From a humanitarian point of view, that sounds exactly right, after all, the EU also wants to be a shelter. Nevertheless, there is a loophole for unwilling EU states, the human rights organizations criticize. Wiebke Judith is legal policy spokeswoman for Pro Asyl and contradicts Faeser: After the reform, the EU states can also send people to the border procedures who have come to Europe via a safe third country.

“This is relevant for Greece, for example, because Greece considers Turkey safe for all Syrians, Afghans, Pakistanis and other nationalities,” says Judith. “That means this story by Nancy Faeser, Syrians and Afghans will not end up in border procedures, that’s unrealistic.”

In other words, Greece could, for example, easily send a family who fled Syria via Turkey to the external border procedures and, if necessary, send them back – not to Syria, but to Turkey.

Where is the pressure for reform coming from?

The fact that a reform of the Common European Asylum System is needed at all is due to dissatisfaction with the distribution key – i.e. the question of how refugees are distributed within the EU. At the moment, the EU countries are not showing a lot of solidarity with each other.

The following applies: The country in which the refugee arrives must also carry out the asylum procedure. This is having a particularly negative impact on Italy and Greece. Interior Minister Faeser rejoiced that the reform would make fair distribution a duty: “Finally there is mandatory distribution within the EU states. It was so important to get it done.”

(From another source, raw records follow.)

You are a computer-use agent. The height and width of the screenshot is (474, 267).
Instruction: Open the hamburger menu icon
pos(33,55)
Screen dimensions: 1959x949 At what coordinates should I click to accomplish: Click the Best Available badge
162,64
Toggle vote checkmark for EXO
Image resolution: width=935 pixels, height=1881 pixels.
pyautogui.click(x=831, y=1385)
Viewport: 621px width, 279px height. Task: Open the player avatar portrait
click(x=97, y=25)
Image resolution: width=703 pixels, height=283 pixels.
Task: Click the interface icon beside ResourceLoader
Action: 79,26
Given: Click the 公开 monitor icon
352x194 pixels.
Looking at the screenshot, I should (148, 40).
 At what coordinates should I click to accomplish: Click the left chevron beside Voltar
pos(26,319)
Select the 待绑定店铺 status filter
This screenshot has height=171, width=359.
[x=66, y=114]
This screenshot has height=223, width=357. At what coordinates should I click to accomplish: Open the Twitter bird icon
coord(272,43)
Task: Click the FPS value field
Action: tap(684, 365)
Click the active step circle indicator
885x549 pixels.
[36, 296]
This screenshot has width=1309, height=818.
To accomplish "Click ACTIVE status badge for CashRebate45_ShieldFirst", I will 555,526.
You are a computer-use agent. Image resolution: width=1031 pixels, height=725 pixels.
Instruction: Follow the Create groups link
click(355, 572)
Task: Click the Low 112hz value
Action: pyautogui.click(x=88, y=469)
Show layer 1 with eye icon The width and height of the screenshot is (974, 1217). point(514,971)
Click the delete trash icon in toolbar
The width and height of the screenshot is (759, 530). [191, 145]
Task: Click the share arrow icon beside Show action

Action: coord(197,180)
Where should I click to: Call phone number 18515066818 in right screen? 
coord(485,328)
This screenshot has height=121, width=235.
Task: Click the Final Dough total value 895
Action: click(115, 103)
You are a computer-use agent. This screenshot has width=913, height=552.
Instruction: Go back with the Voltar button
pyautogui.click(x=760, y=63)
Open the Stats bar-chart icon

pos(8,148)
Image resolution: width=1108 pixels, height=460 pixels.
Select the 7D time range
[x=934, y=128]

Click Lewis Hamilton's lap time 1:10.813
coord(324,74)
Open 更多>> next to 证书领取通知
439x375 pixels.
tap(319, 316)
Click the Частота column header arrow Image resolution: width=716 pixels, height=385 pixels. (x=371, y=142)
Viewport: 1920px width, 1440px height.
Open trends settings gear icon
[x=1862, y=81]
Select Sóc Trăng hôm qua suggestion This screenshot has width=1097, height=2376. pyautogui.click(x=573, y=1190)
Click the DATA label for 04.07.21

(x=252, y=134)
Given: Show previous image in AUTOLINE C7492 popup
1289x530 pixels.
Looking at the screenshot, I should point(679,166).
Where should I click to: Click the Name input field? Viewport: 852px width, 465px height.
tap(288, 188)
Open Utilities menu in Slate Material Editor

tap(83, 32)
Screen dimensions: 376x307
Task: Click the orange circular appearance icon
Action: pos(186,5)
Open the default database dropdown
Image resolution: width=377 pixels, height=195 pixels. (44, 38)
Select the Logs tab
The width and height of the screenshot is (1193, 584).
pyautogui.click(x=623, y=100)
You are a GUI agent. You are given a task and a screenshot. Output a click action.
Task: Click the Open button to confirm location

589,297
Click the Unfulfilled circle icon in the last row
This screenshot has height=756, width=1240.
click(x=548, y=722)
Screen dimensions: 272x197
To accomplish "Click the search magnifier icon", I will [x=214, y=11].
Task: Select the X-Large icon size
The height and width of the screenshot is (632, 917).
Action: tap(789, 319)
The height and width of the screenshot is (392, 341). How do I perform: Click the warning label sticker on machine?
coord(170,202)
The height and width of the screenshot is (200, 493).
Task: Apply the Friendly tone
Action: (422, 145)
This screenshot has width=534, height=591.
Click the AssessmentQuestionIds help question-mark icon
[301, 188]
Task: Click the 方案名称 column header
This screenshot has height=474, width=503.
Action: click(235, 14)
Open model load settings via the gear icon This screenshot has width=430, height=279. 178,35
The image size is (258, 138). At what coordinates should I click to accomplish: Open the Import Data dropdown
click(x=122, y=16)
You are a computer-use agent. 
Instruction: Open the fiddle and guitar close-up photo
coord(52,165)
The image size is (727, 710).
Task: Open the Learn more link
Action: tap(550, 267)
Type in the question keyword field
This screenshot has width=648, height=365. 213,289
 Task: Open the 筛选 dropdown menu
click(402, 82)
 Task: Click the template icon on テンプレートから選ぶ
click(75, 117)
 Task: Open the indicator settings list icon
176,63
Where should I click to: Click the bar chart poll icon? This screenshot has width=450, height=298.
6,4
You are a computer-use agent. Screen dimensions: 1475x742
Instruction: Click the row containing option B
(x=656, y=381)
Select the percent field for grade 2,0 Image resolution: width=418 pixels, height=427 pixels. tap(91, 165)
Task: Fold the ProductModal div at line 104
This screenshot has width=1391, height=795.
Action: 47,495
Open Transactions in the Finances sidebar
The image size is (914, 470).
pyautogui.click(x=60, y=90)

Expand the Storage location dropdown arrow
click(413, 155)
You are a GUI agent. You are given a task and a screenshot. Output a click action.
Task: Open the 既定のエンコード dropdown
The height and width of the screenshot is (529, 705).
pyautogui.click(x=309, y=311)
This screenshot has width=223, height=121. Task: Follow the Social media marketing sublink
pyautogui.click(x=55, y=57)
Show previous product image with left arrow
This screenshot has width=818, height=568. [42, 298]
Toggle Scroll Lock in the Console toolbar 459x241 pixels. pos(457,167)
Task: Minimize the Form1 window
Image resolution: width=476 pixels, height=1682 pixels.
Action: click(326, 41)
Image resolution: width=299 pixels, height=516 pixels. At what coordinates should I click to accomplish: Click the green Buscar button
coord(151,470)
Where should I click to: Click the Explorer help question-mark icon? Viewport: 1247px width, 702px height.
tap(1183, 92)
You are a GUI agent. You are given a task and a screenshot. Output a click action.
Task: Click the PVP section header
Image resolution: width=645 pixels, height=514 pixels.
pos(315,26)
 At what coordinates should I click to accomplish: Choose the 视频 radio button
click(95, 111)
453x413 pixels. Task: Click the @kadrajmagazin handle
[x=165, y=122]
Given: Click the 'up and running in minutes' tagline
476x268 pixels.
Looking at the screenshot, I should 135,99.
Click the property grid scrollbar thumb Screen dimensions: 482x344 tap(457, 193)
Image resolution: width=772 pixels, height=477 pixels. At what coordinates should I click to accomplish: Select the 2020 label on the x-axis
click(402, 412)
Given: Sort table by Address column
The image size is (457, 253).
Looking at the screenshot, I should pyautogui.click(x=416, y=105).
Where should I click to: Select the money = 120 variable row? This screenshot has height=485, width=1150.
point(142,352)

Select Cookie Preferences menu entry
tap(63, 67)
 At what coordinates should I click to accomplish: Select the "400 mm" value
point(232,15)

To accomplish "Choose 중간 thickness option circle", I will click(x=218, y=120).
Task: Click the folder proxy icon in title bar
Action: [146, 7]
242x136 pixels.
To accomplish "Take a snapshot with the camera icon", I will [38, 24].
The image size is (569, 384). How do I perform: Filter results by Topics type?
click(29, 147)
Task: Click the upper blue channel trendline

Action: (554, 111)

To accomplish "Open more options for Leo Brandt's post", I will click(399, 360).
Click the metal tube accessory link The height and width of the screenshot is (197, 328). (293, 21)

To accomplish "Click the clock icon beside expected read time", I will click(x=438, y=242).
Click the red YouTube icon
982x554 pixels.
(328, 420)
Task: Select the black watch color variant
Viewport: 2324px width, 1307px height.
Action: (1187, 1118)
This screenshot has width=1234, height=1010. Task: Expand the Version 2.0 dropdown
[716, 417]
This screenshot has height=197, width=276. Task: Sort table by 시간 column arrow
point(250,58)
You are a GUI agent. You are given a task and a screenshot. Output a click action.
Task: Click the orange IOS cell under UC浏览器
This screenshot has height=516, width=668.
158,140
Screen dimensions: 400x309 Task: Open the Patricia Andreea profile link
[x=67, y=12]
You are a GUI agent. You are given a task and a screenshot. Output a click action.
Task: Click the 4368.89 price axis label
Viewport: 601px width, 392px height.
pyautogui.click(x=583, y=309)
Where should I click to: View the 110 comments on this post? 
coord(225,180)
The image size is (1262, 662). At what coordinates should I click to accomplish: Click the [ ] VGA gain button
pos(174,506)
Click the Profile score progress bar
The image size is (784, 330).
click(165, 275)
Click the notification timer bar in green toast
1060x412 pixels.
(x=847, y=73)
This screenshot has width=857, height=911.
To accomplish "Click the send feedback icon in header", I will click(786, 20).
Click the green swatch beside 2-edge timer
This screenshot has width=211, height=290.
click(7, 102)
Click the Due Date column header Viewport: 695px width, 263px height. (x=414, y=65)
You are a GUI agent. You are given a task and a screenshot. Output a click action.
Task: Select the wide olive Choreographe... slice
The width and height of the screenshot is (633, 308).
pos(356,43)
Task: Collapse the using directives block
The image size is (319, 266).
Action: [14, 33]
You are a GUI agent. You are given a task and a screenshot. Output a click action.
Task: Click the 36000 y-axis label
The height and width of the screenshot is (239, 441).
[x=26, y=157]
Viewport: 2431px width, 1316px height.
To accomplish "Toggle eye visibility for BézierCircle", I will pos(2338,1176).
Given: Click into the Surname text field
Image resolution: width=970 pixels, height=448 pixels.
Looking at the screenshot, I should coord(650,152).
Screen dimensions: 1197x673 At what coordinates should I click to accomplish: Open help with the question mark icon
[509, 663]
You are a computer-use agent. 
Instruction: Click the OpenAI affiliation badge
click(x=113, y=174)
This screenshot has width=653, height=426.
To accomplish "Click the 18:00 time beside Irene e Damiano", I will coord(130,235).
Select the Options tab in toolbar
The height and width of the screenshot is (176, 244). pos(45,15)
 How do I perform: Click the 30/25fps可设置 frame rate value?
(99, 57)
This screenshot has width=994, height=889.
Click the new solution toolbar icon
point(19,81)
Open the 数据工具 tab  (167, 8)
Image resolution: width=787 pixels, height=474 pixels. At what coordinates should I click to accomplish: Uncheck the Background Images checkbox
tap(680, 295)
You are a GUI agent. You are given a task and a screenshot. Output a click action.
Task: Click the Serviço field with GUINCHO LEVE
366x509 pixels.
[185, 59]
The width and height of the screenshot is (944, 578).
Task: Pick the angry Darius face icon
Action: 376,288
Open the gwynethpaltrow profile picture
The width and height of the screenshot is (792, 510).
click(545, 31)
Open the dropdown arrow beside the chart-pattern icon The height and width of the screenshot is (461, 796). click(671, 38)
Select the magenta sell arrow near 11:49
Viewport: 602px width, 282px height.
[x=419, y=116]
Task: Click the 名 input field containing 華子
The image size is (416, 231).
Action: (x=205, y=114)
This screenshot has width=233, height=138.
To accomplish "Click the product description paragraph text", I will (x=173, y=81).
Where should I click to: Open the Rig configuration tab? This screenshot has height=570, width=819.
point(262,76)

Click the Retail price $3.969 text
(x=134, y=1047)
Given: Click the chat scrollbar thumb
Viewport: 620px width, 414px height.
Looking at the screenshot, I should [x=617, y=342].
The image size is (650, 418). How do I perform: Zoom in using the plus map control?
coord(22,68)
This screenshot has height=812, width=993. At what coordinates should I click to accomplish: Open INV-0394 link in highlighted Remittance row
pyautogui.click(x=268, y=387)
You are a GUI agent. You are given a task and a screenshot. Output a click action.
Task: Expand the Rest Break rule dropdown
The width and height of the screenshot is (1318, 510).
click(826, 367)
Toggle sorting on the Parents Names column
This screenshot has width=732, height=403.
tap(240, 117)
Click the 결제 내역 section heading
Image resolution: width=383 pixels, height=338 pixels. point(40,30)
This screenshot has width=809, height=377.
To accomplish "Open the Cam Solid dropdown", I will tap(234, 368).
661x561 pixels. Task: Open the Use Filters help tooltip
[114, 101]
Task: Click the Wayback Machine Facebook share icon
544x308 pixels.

Pro-asylum spokeswoman Judith is not convinced. No EU country would be obliged by the reform to take even a single refugee from Italy or Greece, she says. “You can just as easily pay money to Greece or even Turkey to build a border with Iran as accept a refugee from Greece. This will not solve the problems of the external border states that their reception capacities are overburdened in the foreseeable future.” Hungary and Poland have already announced that they will not take in a single refugee.

Signs of the 2024 European elections?

Germany wants something in refugee policy – it wants to help many refugees, it wants to act as an inspiration within Europe. However, German policy on the asylum issue is failing because of the attitudes of its European neighbors. And not only to the neighbors with a decidedly more right-wing government like Italy, Hungary, Poland or Sweden, but also to the rest.

The reason why there is pressure for reform at all is that many of these neighbors no longer want to support the existing European asylum system, they want to soften it in the face of more and more people fleeing to Europe.

The fact that Faeser has moved away from some of its negotiation goals may also be due to a time problem: If the EU member states had not agreed on the CEAS compromise before the summer break, no more reforms would have been possible so quickly. The next European elections are due in 2024 – and many observers fear that the shift to the right in Europe could then intensify, that a GEAS reform after the next European elections could curtail the right to asylum even more.

Faeser bit the bullet, Foreign Minister Baerbock swallowed it. What Germany wants and what Germany needs in refugee policy are two completely different things.